Donna Sheng’s legacy is dual-faceted, encompassing significant contributions to theoretical physics and a lasting impact on science education and equity. Her research has shaped the understanding of topological quantum matter, providing the theoretical underpinnings for potential future technologies based on robust quantum states. Her work on emergent supersymmetry opened a novel interdisciplinary dialogue between condensed matter and particle physics.

Within the academic community, she stands as a model of a highly successful research physicist who has chosen to work at a comprehensive university that serves a diverse student population. She has demonstrated that a faculty member can achieve the highest levels of scholarly recognition while being deeply engaged in undergraduate mentorship.

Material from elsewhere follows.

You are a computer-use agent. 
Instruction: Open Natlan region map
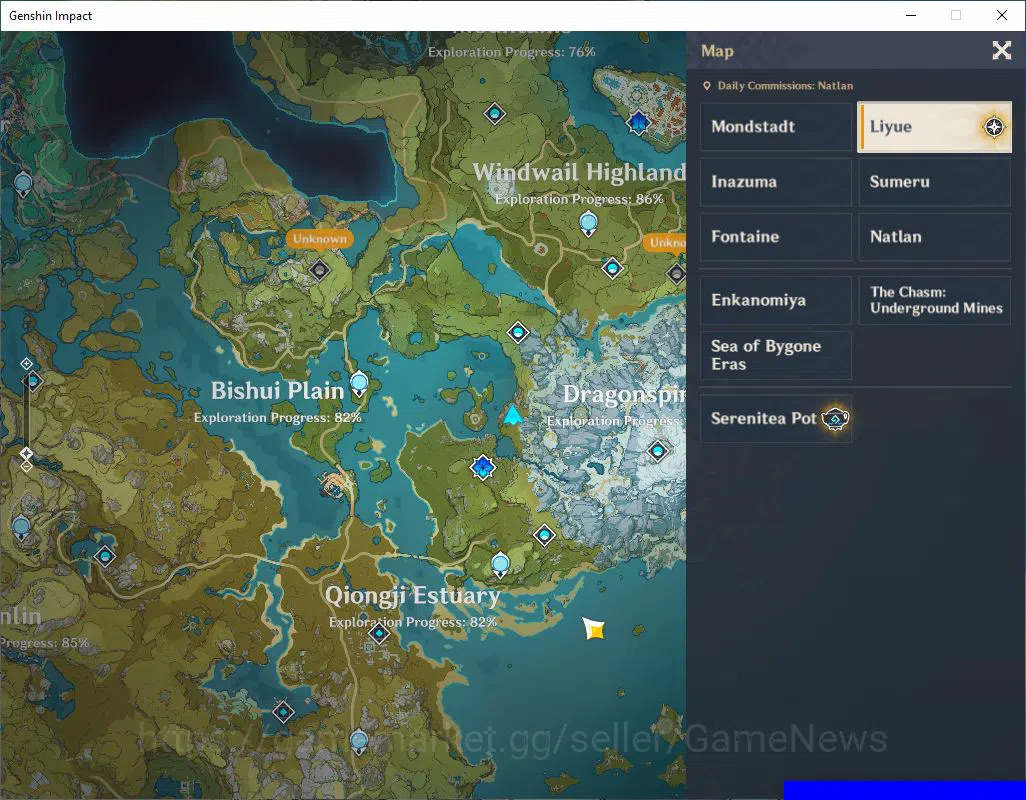pos(934,237)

Her advocacy and active support for women in STEM, particularly through her mentorship of female physics majors at CSUN, has had a direct and personal impact on the trajectory of many students. By helping to build a supportive community, she has contributed to changing the face of physics from within her institution.

Personal Characteristics

Outside of her research, Donna Sheng is recognized for her modesty and her dedication to the broader mission of her university. She embodies the scholar-teacher model, seamlessly integrating her world-class research agenda with her commitment to classroom teaching and individual student guidance.

Her personal interests and values reflect a deep-seated belief in continuous learning and intellectual exchange. She is known to be an attentive listener in discussions, often synthesizing different viewpoints to find a clearer path forward, a trait that benefits both her collaborative research and her mentorship.